Work instruction —
Taking the line with "Open the Asset Tag filter dropdown" as the first and the line with "Image resolution: width=216" as the last, set down exactly every line in that range from the entries below, and no more.

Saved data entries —
# # # #

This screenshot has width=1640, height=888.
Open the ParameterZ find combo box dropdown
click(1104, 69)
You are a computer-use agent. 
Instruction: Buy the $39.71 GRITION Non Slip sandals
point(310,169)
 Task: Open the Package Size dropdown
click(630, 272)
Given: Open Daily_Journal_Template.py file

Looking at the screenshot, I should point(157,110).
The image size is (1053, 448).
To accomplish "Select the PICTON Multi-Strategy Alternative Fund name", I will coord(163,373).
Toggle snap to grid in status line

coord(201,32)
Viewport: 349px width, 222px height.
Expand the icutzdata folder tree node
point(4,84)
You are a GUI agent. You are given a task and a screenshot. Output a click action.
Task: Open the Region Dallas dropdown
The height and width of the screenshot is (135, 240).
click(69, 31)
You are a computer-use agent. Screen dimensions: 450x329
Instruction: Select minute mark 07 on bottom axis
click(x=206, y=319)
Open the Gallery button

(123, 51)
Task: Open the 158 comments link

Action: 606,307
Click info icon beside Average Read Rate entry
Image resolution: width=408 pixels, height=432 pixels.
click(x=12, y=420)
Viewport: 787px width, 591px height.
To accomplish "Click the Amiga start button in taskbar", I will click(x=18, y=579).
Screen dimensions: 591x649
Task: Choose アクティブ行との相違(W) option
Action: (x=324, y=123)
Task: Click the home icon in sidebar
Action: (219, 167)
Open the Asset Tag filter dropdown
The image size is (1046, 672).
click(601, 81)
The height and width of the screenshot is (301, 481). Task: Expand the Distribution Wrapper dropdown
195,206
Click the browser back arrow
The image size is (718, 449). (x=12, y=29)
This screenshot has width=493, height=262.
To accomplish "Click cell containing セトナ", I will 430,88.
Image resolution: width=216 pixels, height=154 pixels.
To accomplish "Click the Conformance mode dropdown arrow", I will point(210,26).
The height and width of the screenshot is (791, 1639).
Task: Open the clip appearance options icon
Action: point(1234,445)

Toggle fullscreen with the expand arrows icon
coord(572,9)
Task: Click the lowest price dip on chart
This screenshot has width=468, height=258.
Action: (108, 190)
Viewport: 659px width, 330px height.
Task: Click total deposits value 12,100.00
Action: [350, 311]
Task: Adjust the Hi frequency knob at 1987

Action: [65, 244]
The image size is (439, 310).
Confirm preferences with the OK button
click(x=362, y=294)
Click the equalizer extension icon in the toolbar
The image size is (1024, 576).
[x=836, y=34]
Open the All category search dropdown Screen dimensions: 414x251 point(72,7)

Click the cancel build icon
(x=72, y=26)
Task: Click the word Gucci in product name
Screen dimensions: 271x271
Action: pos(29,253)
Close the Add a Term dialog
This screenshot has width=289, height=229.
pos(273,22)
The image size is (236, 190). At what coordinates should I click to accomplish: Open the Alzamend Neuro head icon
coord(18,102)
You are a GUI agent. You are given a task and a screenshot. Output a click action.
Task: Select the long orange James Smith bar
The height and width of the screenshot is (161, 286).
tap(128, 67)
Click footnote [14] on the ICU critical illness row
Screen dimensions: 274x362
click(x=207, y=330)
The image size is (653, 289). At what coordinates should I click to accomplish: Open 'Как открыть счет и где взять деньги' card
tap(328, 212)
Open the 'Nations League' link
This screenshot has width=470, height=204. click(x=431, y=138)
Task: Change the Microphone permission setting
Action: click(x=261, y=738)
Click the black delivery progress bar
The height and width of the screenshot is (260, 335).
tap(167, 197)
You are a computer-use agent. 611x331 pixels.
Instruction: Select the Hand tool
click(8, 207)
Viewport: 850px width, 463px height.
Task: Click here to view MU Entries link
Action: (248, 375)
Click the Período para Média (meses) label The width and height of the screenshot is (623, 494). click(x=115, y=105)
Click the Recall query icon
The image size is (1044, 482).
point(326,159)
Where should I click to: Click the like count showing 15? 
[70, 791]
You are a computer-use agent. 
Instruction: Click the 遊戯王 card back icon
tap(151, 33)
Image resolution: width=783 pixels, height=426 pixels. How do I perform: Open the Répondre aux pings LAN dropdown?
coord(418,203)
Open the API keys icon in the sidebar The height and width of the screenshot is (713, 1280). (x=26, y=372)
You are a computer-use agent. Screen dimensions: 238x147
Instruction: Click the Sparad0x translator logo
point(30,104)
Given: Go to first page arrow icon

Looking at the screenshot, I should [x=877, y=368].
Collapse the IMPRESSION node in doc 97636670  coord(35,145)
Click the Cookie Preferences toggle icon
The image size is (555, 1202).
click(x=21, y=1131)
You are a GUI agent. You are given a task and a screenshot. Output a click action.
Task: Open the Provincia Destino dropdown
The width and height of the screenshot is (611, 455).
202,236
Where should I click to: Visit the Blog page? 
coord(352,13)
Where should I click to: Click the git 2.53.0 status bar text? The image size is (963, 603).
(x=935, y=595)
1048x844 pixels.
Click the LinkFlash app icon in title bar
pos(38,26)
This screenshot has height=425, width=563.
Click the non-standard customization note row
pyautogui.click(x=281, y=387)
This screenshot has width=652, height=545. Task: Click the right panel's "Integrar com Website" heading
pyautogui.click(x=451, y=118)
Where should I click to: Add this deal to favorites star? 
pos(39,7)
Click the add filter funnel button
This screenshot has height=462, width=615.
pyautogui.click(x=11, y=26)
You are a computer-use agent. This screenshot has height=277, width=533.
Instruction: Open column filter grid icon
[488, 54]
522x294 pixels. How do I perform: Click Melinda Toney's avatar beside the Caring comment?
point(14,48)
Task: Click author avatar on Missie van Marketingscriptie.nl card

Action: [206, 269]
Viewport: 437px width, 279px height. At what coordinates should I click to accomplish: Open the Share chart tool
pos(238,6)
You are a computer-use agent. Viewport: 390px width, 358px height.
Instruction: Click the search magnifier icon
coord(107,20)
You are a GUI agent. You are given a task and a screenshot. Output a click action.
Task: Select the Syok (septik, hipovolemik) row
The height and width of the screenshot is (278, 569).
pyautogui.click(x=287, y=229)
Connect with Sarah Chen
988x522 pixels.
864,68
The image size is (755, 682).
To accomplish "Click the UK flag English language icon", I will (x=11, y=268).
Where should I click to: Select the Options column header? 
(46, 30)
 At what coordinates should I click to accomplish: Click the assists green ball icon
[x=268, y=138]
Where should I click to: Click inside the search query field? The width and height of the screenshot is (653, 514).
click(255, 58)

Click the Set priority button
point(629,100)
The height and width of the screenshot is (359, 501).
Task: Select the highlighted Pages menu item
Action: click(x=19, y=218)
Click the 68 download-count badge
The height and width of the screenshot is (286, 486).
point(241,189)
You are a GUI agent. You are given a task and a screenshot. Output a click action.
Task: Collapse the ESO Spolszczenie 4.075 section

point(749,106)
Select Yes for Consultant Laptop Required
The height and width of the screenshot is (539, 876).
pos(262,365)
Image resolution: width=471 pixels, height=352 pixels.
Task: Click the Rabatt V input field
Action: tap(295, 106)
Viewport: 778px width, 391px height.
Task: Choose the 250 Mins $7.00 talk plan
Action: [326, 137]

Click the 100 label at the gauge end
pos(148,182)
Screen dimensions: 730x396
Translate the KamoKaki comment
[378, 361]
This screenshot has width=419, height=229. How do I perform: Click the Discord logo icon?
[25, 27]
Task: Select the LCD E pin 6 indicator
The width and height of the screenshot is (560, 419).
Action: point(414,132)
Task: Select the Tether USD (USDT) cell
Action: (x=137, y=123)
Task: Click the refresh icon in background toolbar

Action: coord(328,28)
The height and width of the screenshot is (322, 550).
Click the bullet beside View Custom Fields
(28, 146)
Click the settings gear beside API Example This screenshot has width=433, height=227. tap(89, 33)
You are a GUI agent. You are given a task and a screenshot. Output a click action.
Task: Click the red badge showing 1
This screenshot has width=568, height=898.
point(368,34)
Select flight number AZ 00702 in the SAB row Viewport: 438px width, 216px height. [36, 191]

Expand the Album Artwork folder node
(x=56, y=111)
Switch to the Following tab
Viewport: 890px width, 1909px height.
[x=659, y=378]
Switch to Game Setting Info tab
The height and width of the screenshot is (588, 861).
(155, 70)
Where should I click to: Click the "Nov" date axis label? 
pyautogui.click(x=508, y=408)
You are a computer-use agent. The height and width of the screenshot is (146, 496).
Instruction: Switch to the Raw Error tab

# # # #

Output of the task —
Open the Asset Tag filter dropdown
The image size is (1046, 672).
click(601, 81)
The height and width of the screenshot is (301, 481). Task: Expand the Distribution Wrapper dropdown
195,206
Click the browser back arrow
The image size is (718, 449). (x=12, y=29)
This screenshot has width=493, height=262.
To accomplish "Click cell containing セトナ", I will 430,88.
Image resolution: width=216 pixels, height=154 pixels.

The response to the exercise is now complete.